Task prompt> Please list every username that appears in the forum thread about SportsTime Ohio being pulled from Dish, naming each one once.

Document section>

# STO Fox Sports Time Ohio, pulled (dispute) - and restored



## shadough (Dec 31, 2006)

This channel is no longer available, contract negotiations the apparent reason. Hope to see this channel back but knowing Dish's track record w/ Sports channels, not much hope on this one.


----------



## James Long (Apr 17, 2003)

The slate on the channel suggests visiting http://www.DISHSportsValue.com/

"SportsTime Ohio is demanding an unreasonable rate increase to carry this channel. We are working around the clock to reach a fair and reasonable agreement with SportsTime Ohio."

I do not see a mention of the outage on the SportsTime Ohio website:
http://msn.foxsports.com/ohio


----------



## inkahauts (Nov 13, 2006)

What teams are carried on the channel?


----------



## chucksim1 (Apr 19, 2013)

The major draw for this channel is the Cleveland Indians. This could at least drag out until close to opening day.


----------



## satcrazy (Mar 16, 2011)

Lets hope not.

Another channel lost, yet there are more shopping and "Info" channels popping up.

An extra 5$ this year for what?


----------



## Stewart Vernon (Jan 7, 2005)

satcrazy said:


> Lets hope not.
> 
> Another channel lost, yet there are more shopping and "Info" channels popping up.
> 
> An extra 5$ this year for what?


Don't mix apples and oranges. Shopping and Info channels are paying to be there.

I don't like price increases either... but everyone demands their favorite channel not get dropped during disputes, then gets surprised when the bills go up the next February. We go up $5 because channels you didn't want Dish to drop weren't dropped... and because everyone who works there want raises too.


----------



## SayWhat? (Jun 7, 2009)

Could be interesting if you're an avid Indians fan who like shows about the Coast Guard and gold prospecting and live where you can't get cable.


----------



## Michael P (Oct 27, 2004)

Supplied data>
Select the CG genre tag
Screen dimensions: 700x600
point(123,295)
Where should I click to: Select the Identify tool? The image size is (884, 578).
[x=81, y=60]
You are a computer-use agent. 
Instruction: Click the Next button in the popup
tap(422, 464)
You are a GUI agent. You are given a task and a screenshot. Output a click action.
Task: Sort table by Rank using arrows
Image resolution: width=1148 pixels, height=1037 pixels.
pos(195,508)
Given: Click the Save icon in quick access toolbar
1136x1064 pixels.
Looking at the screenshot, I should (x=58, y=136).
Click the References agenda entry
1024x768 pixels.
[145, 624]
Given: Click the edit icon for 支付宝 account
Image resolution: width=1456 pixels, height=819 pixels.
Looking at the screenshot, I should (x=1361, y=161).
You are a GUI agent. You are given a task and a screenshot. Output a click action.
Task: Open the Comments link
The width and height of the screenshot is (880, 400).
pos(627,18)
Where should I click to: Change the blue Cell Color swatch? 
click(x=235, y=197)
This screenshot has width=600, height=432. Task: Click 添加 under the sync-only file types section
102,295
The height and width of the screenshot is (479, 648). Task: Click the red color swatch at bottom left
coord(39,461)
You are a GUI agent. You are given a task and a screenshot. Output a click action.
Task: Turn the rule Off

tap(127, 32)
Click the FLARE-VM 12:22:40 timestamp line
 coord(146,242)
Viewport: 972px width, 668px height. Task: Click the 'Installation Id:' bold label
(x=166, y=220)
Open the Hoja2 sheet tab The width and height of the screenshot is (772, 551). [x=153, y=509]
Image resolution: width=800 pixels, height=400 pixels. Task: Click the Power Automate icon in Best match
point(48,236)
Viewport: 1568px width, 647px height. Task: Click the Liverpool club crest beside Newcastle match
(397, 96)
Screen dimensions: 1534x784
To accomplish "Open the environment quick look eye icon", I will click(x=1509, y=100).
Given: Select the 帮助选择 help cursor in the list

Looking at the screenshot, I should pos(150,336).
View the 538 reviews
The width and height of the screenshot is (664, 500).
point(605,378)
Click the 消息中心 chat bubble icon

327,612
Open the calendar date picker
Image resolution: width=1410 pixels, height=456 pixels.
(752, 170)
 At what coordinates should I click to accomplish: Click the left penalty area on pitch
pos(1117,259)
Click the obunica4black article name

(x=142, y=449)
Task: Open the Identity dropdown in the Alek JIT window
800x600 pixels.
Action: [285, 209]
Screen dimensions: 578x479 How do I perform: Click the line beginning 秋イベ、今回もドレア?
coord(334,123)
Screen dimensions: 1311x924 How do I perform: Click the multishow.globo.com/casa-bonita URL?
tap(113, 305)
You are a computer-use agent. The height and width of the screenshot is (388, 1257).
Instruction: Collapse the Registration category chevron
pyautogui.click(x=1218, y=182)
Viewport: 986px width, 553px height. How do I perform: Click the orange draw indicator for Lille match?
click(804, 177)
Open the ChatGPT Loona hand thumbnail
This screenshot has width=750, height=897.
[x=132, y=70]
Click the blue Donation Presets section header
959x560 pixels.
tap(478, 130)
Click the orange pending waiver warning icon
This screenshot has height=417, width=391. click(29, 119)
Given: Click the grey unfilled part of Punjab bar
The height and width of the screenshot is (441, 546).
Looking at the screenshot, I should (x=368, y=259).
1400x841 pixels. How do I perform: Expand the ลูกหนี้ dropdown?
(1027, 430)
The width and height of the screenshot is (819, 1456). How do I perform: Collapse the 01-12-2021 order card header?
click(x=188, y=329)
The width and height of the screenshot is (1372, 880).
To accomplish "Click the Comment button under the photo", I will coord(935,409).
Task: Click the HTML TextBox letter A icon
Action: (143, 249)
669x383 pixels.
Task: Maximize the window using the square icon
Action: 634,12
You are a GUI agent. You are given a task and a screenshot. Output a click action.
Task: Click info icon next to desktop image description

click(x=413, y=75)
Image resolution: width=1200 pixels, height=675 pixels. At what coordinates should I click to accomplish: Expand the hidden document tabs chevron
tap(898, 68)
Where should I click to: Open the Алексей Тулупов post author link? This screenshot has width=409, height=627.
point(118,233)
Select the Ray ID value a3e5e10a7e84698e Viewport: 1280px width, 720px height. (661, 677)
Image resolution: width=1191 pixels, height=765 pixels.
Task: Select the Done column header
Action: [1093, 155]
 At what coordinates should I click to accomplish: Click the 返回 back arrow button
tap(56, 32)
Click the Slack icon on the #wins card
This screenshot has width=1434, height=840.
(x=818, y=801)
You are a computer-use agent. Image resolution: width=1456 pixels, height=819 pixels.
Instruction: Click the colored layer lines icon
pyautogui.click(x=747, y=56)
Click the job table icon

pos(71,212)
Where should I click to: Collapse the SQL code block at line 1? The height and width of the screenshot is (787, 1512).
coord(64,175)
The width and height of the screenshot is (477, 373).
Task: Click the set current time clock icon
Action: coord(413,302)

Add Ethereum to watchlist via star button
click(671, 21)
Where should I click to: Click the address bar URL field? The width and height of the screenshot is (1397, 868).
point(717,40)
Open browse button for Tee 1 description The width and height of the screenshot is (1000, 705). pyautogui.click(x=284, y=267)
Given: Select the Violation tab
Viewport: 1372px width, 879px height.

Task result>
shadough
James Long
inkahauts
chucksim1
satcrazy
Stewart Vernon
SayWhat?
Michael P